2019-06-21 06:00:54

by Tao Xu

[permalink] [raw]
Subject: [PATCH v6 0/3] KVM: x86: Enable user wait instructions

UMONITOR, UMWAIT and TPAUSE are a set of user wait instructions.

UMONITOR arms address monitoring hardware using an address. A store
to an address within the specified address range triggers the
monitoring hardware to wake up the processor waiting in umwait.

UMWAIT instructs the processor to enter an implementation-dependent
optimized state while monitoring a range of addresses. The optimized
state may be either a light-weight power/performance optimized state
(c0.1 state) or an improved power/performance optimized state
(c0.2 state).

TPAUSE instructs the processor to enter an implementation-dependent
optimized state c0.1 or c0.2 state and wake up when time-stamp counter
reaches specified timeout.

Availability of the user wait instructions is indicated by the presence
of the CPUID feature flag WAITPKG CPUID.0x07.0x0:ECX[5].
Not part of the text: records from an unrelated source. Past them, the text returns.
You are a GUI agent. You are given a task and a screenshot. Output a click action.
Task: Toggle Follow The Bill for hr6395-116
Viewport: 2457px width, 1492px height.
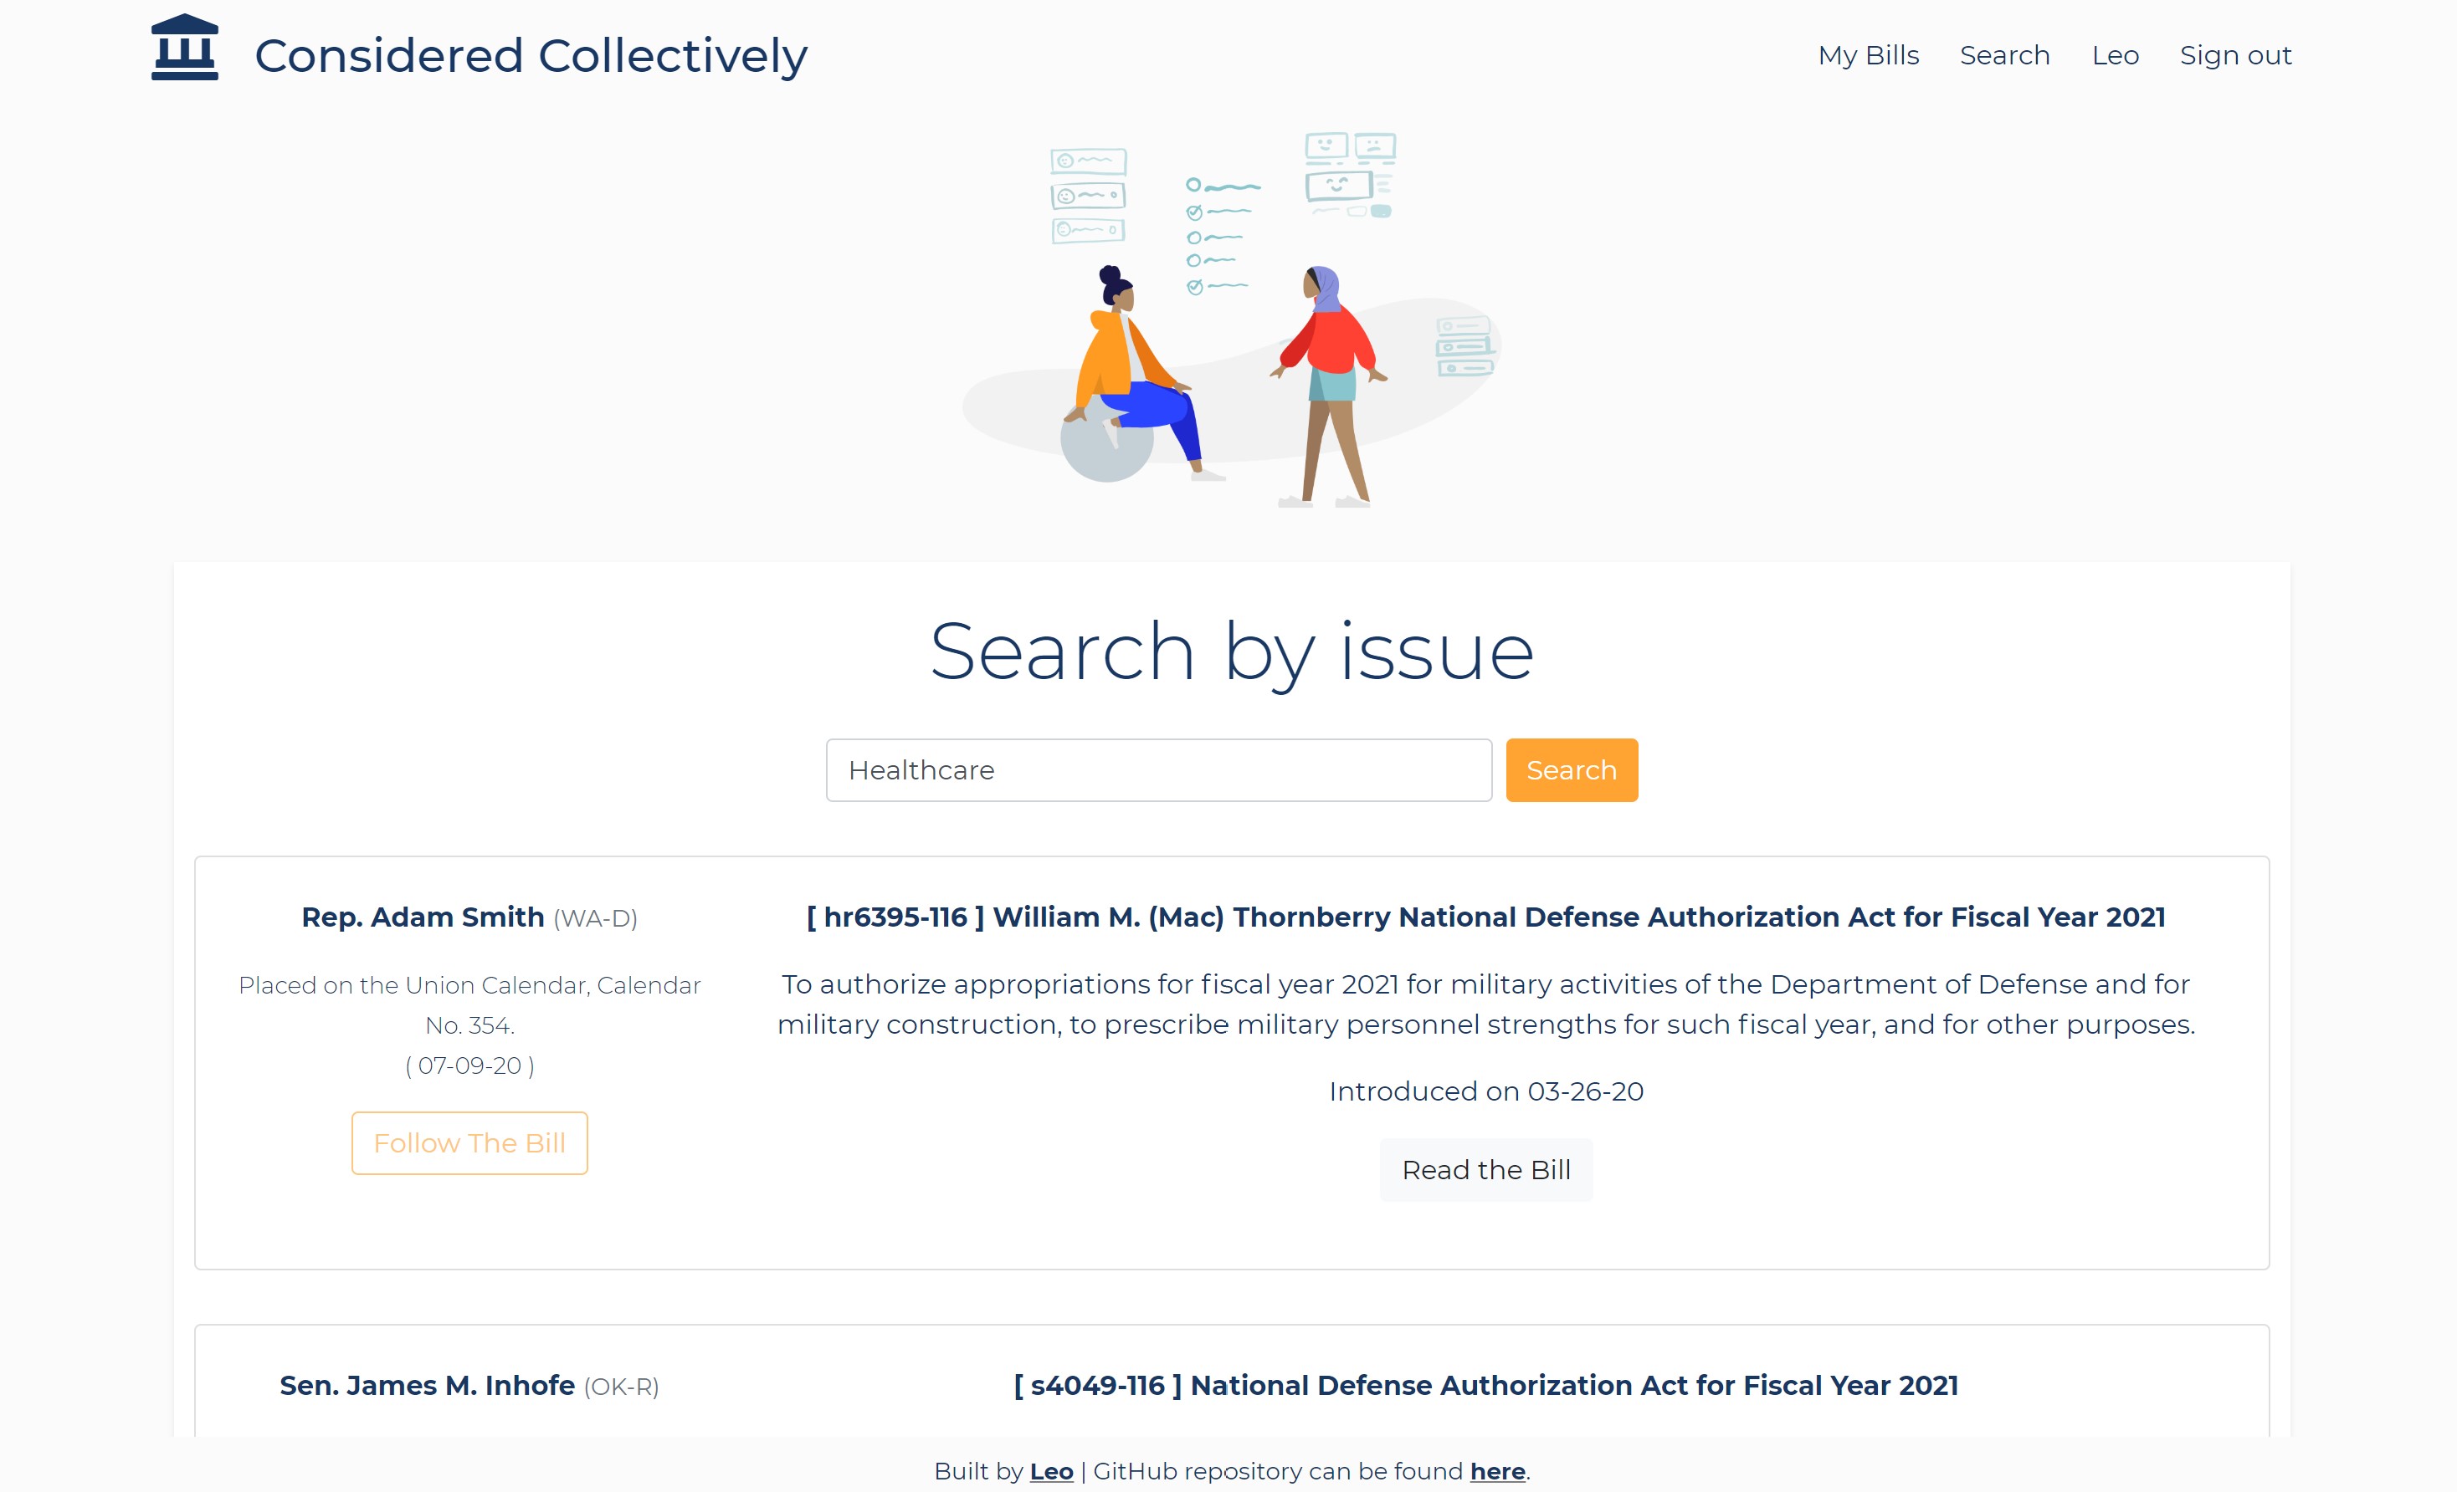click(x=469, y=1143)
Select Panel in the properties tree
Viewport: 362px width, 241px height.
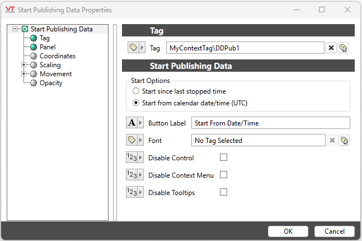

The patches enable the umonitor, umwait and tpause features in KVM.
Because umwait and tpause can put a (psysical) CPU into a power saving
state, by default we dont't expose it to kvm and enable it only when
guest CPUID has it. If the instruction causes a delay, the amount
of time delayed is called here the physical delay. The physical delay is
first computed by determining the virtual delay (the time to delay
relative to the VM’s timestamp counter).

The release document ref below link:
Intel 64 and IA-32 Architectures Software Developer's Manual,
https://software.intel.com/sites/default/files/\
managed/39/c5/325462-sdm-vol-1-2abcd-3abcd.pdf
This patch has a dependency on https://lkml.org/lkml/2019/6/19/972

Changelog:
v6:
add check msr_info->host_initiated in get/set msr(Xiaoyao)
restore the atomic_switch_umwait_control_msr()(Xiaoyao)
v5:
remove vmx_waitpkg_supported() to fix guest can rdmsr or wrmsr
when the feature is off (Xiaoyao)
rebase the patch because the kernel dependcy patch updated to
v5: https://lkml.org/lkml/2019/6/19/972
v4:
Set msr of IA32_UMWAIT_CONTROL can be 0 and add the check of
reserved bit 1 (Radim and Xiaoyao)
Use umwait_control_cached directly and add the IA32_UMWAIT_CONTROL
in msrs_to_save[] to support migration (Xiaoyao)
v3:
Simplify the patches, expose user wait instructions when the
guest has CPUID (Paolo)
Use mwait_control_cached to avoid frequently rdmsr of
IA32_UMWAIT_CONTROL (Paolo and Xiaoyao)
Handle vm-exit for UMWAIT and TPAUSE as "never happen" (Paolo)
v2:
Separated from the series https://lkml.org/lkml/2018/7/10/160
Add provide a capability to enable UMONITOR, UMWAIT and TPAUSE
v1:
Sent out with MOVDIRI/MOVDIR64B instructions patches

Tao Xu (3):
KVM: x86: add support for user wait instructions
KVM: vmx: Emulate MSR IA32_UMWAIT_CONTROL
KVM: vmx: handle vm-exit for UMWAIT and TPAUSE

arch/x86/include/asm/vmx.h | 1 +
arch/x86/include/uapi/asm/vmx.h | 6 +++-
arch/x86/kernel/cpu/umwait.c | 3 +-
arch/x86/kvm/cpuid.c | 2 +-
arch/x86/kvm/vmx/vmx.c | 53 +++++++++++++++++++++++++++++++++
arch/x86/kvm/vmx/vmx.h | 3 ++
arch/x86/kvm/x86.c | 1 +
7 files changed, 66 insertions(+), 3 deletions(-)

--
2.20.1


2019-06-21 06:00:57

by Tao Xu

[permalink] [raw]
Subject: [PATCH v6 2/3] KVM: vmx: Emulate MSR IA32_UMWAIT_CONTROL

UMWAIT and TPAUSE instructions use IA32_UMWAIT_CONTROL at MSR index E1H
to determines the maximum time in TSC-quanta that the processor can reside
in either C0.1 or C0.2.

This patch emulates MSR IA32_UMWAIT_CONTROL in guest and differentiate
IA32_UMWAIT_CONTROL between host and guest. The variable
mwait_control_cached in arch/x86/power/umwait.c caches the MSR value, so
this patch uses it to avoid frequently rdmsr of IA32_UMWAIT_CONTROL.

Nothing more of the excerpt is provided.